Insumos más eficaces, créditos, un flujo conveniente de las producciones son
cosas necesarias para dar sentido a la mejora de la productividad del trabajo
campesino. Las fórmulas propuestas persiguen el objetivo de permitir esta
modernización por unos medios y con un espíritu “no capitalistas”, es decir,
que se inscriba en una perspectiva socialista.
Evidentemente, el ejemplo concreto elegido aquí no es el único cuya
institucionalización habría que imaginar. Las
nacionalizaciones/socializaciones de la gestión de los monopolios de la
industria y de los transportes, las de los bancos y de las otras instituciones
financieras tendrían que concebirse con el mismo espíritu, pero teniendo en
cuenta para la constitución de sus directorios la especificidad de sus
funciones económicas y sociales. Una vez más estos directorios tendrían que
asociar a los trabajadores de la empresa y a los de las subcontratas, a los
representantes de la industria básica, los bancos, las instituciones de
investigación, los consumidores, los ciudadanos.
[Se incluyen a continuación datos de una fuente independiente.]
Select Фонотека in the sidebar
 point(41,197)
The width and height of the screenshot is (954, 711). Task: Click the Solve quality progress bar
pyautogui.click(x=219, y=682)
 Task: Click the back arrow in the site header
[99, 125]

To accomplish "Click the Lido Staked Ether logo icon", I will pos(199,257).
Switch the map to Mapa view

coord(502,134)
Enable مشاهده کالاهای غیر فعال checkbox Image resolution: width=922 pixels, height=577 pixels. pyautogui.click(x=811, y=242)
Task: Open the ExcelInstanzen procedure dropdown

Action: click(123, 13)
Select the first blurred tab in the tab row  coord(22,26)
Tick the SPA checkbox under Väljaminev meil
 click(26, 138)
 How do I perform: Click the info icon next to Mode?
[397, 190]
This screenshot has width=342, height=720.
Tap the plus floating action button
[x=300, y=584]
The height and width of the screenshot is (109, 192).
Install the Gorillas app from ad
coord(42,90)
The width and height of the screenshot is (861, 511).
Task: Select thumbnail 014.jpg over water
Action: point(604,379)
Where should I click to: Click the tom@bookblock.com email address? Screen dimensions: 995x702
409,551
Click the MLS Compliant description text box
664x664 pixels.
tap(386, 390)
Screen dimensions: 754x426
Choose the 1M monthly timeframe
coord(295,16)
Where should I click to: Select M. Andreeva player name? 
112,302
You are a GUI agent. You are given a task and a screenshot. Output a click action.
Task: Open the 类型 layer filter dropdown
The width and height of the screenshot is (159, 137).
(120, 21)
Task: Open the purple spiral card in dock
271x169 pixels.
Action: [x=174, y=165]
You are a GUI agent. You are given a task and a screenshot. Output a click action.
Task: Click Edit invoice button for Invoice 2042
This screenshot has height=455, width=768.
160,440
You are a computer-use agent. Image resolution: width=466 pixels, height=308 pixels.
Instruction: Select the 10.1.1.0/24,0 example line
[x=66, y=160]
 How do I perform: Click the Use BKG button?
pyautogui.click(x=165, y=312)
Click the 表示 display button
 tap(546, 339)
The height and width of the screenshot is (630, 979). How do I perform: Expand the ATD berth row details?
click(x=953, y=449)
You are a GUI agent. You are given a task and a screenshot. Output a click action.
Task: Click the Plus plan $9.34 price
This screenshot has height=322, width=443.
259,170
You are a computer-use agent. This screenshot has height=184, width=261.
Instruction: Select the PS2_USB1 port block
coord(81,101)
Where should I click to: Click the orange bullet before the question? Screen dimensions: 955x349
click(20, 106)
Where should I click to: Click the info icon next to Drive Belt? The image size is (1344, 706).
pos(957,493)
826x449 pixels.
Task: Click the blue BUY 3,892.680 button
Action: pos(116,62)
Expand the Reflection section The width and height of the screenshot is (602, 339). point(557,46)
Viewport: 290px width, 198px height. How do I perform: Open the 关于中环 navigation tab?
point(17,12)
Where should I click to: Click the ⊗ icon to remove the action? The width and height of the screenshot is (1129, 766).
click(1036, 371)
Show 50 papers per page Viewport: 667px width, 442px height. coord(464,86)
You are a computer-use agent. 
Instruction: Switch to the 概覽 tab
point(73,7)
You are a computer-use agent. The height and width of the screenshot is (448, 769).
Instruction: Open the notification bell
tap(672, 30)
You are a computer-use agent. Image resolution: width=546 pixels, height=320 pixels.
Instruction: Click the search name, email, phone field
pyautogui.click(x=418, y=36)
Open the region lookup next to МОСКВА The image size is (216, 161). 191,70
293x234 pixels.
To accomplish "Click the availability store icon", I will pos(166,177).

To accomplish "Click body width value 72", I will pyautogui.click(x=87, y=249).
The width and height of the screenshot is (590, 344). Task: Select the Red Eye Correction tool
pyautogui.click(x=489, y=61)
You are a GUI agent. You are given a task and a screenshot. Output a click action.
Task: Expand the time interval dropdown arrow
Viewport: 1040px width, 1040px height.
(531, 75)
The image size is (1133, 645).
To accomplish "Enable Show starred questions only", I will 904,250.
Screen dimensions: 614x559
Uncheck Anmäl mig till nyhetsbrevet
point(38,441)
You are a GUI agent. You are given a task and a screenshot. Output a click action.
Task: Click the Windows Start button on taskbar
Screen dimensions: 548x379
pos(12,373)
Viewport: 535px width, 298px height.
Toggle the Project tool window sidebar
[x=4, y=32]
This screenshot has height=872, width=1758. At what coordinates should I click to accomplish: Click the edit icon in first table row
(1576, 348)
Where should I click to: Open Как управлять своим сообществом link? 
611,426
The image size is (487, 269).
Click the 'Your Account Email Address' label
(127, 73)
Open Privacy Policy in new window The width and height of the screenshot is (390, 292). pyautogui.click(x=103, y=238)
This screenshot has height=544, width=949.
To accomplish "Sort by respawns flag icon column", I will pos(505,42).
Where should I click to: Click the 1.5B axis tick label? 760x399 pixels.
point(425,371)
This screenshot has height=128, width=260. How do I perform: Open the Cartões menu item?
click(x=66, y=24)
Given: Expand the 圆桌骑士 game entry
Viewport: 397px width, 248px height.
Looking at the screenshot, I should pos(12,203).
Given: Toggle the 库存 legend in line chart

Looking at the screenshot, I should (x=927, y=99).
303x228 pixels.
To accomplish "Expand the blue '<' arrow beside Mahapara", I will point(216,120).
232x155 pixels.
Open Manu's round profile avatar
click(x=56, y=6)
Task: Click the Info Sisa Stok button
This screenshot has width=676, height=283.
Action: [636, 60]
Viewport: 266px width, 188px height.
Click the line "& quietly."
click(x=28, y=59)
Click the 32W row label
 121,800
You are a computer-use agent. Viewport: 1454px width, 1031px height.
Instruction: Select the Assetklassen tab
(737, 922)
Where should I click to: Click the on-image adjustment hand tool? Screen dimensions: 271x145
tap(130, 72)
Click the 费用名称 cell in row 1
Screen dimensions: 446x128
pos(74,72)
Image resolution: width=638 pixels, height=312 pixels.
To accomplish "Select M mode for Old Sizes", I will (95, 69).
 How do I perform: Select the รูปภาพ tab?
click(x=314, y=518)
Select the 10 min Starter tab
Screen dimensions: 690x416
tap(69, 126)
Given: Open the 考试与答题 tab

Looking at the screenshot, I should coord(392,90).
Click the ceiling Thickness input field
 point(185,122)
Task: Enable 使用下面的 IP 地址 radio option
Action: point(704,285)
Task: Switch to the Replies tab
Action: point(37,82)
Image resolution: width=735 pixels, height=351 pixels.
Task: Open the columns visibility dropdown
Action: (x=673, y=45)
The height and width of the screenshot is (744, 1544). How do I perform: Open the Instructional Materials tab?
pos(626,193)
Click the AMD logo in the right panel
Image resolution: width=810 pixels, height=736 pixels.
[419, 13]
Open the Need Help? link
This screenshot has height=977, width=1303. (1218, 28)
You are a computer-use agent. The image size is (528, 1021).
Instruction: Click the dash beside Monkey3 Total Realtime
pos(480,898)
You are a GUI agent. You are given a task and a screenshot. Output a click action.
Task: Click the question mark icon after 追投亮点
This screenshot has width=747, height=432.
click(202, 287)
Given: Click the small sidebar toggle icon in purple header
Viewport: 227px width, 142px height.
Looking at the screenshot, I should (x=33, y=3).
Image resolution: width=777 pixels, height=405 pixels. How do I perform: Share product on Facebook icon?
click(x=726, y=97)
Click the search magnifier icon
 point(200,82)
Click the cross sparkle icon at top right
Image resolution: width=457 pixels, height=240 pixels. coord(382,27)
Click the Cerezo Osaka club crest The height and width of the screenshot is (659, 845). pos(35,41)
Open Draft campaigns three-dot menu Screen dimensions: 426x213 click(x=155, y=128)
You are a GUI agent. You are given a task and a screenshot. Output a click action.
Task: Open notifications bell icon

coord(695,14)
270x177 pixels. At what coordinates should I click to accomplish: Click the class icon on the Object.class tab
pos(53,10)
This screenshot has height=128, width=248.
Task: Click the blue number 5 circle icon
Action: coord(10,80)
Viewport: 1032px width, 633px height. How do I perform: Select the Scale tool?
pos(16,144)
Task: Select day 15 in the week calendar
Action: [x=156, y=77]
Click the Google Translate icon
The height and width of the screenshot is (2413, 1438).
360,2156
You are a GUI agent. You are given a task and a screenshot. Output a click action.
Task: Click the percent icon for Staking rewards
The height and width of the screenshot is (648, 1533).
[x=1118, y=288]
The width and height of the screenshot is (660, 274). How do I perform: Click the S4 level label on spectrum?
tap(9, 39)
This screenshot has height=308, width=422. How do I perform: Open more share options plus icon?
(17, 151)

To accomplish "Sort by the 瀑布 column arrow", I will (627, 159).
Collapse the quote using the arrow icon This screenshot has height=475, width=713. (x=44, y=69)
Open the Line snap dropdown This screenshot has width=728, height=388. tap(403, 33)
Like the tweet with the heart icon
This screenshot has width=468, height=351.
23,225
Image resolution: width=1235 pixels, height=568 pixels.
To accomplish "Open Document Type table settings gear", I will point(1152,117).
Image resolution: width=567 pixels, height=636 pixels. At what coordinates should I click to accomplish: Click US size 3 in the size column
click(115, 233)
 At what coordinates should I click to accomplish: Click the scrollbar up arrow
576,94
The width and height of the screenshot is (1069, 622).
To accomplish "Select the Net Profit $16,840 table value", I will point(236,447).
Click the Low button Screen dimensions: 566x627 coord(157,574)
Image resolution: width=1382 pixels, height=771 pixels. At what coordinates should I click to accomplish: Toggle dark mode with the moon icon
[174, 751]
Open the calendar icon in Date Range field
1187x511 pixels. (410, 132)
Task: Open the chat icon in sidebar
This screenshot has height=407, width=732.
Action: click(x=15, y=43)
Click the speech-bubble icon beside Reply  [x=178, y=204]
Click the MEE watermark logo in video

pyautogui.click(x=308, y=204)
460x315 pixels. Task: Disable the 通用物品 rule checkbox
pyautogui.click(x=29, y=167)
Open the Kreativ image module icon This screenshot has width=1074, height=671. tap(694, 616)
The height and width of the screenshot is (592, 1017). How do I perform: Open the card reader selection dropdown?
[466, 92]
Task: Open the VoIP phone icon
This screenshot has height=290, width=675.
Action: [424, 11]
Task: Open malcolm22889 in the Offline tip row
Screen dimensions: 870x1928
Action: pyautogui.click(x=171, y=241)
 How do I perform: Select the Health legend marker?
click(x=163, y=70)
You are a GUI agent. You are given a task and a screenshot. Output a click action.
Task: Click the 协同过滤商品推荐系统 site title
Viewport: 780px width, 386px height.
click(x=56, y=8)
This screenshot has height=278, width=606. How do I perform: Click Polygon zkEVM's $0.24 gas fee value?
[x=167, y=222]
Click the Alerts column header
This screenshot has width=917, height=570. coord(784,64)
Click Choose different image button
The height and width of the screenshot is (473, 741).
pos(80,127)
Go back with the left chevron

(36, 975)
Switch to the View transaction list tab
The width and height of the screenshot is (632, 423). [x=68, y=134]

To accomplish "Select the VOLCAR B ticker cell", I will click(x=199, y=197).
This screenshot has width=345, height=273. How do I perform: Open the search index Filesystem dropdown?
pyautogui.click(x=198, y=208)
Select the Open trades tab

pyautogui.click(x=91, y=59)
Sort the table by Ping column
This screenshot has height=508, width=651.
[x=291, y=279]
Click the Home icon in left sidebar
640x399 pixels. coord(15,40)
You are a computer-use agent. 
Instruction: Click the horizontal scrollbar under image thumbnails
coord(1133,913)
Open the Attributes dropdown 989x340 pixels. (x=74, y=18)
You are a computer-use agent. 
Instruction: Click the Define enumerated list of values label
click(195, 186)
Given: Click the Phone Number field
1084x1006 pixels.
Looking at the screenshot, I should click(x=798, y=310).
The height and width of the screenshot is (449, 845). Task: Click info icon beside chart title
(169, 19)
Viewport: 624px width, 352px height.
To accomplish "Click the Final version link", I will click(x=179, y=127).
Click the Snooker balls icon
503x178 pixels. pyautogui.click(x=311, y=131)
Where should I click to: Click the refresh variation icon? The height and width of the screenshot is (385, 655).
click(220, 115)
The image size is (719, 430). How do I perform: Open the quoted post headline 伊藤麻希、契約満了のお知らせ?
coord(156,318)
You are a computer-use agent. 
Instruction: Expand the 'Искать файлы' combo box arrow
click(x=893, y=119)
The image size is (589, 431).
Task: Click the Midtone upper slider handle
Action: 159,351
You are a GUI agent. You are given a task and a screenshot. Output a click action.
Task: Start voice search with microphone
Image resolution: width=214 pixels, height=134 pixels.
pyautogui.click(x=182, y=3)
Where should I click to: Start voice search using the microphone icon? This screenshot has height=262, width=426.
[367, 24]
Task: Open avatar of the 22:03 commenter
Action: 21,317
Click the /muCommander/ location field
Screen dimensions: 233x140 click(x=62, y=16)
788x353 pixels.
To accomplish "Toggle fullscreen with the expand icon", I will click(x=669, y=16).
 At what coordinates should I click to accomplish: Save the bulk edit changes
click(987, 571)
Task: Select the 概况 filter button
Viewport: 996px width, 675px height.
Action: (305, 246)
La nacionalización/socialización de los monopolios responde a una
exigencia fundamental, que constituye el eje del desafío al que se ven
confrontados los trabajadores y los pueblos en el capitalismo contemporáneo
de los monopolios generalizados. Solo ella permite poner fin a la
acumulación por desposeimiento que rige la lógica de la gestión de la
economía por los monopolios.
La acumulación dominada por los monopolios solo puede, en efecto,
reproducirse a condición de que el área sometida a la “gestión de los
mercados” esté en una continua expansión. Esta se obtiene mediante la
privatización a ultranza de los servicios públicos (desposeimiento de los
ciudadanos) y del acceso a los recursos naturales (desposeimiento de los
pueblos). La punción que la renta de los monopolios opera sobre las rentas
del capital de las unidades económicas “independientes” es ella misma un
desposeimiento (¡de los capitalistas!) por la oligarquía financiera.